A sand mound septic system is an alternative, engineered drain field designed to treat residential wastewater. It consists of a large, raised bed of specialized sand and gravel constructed above the natural ground surface. This above-ground design is necessary when native soil conditions cannot adequately filter and purify the liquid effluent from the septic tank. The sand mound creates a suitable environment for wastewater treatment where a conventional, underground system would fail, protecting local groundwater.
When Standard Septic Systems Fail
Conventional septic systems rely on native soil to provide the final stages of wastewater purification. This filtration fails when geological or hydrological limitations are present on a property. A common issue is a high seasonal water table, which reduces the required vertical separation distance between the drain field and the groundwater, leading to contamination risks. Regulations often require a minimum of 36 to 48 inches of suitable soil depth above a limiting layer.
Native soil composition can also prevent adequate purification, necessitating an engineered solution. Soils with very slow permeability, such as dense clay, cannot absorb the effluent quickly enough, causing surface pooling. Conversely, soils that drain too quickly, like coarse gravel, allow wastewater to pass rapidly without sufficient contact time for biological treatment. The sand mound is constructed to artificially provide the necessary depth and media for effective filtration.

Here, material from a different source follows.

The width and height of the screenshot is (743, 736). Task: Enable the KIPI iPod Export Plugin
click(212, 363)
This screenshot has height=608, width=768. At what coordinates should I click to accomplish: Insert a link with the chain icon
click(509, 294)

Physical Components of the System
A complete sand mound system begins with a standard septic tank, where solids settle out and the liquid effluent is partially treated. The effluent then flows by gravity into a separate chamber called the pump or dose tank. This tank contains a submersible pump, float switches, and an alarm system to control the distribution of wastewater.

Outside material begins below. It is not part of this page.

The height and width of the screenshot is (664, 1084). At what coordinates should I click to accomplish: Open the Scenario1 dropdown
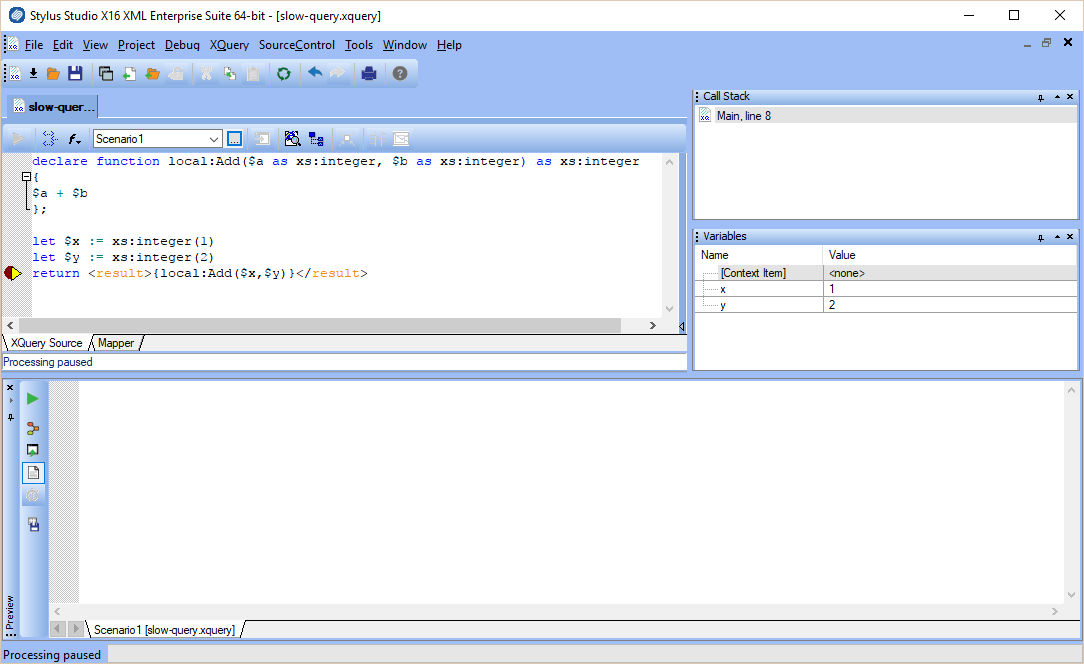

The mound itself is a layered structure built on the prepared native soil. The foundation consists of clean, medium-grained sand fill, which acts as the primary filter medium. Placed on top of the sand is a layer of gravel aggregate that houses the pressure distribution network of perforated pipes. A layer of permeable fabric covers the gravel to prevent the topsoil cap from migrating into the system.

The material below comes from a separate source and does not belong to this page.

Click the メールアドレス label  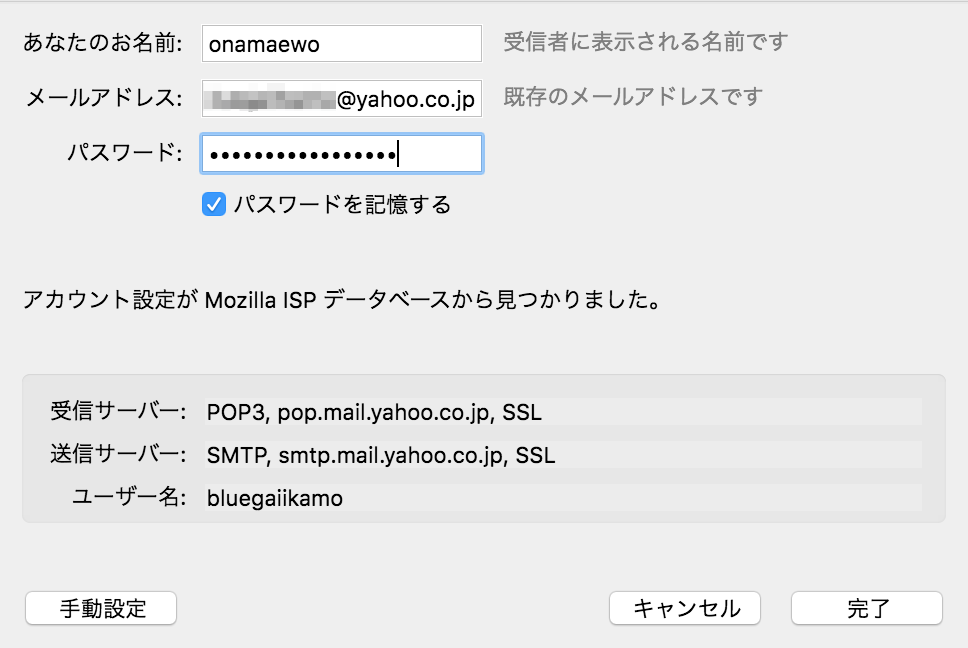point(104,99)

The structure is capped with topsoil and planted with shallow-rooted grasses to stabilize the mound and prevent erosion. The overall shape is long and narrow, with gently sloping sides, often referred to as a berm. Observation ports are often included, allowing professionals to check the liquid level within the mound to monitor system performance.
How Wastewater Moves Through the Mound
The operation of a sand mound system relies on a controlled process known as pressure dosing. After the effluent flows into the dose chamber, it accumulates until it reaches a specific level set by the float switches. The pump then activates, sending a predetermined volume, or dose, of wastewater under pressure up to the mound.
This pressurized flow forces the effluent to be distributed uniformly across the entire network of perforated piping. The wastewater sprays out of the small holes and trickles down through the gravel layer. This uniform application prevents overloading any single part of the mound, allowing for specific resting periods between doses.
Treatment occurs as the effluent moves vertically downward through the specialized sand fill. The sand provides a massive surface area that physically filters out fine suspended solids and creates an environment for biological purification. Aerobic bacteria form a thin biological mat, or biofilm, on the sand grains, consuming pathogens and organic pollutants. Finally, the purified water seeps out of the base of the mound and into the native soil, which provides the final stage of dispersal and treatment.
Long-Term Care and Operation
Operation of a sand mound system depends on maintenance performed by the homeowner and licensed professionals. The septic tank must be inspected annually and pumped out every three to five years, depending on household usage. This prevents an excess of solids from reaching the pump chamber, as escaping solids are the primary cause of clogs in the mound’s distribution pipes and the sand filter medium.
It is also important to routinely check the pump chamber, including the alarm system, pump, and float switches, to ensure they are functioning correctly. Water conservation prevents overloading the system, which can happen by doing multiple loads of laundry or running large appliances simultaneously. Homeowners should spread out water usage to give the mound adequate time to process each dose of effluent.
Protecting the physical structure of the mound is essential for system longevity. Heavy vehicle traffic or parking on the mound must be avoided, as the weight can compact the underlying sand and soil, reducing its permeability. Only shallow-rooted grasses should be maintained on the cap, and surface water from roofs or driveways should be diverted away from the base to prevent saturation and erosion.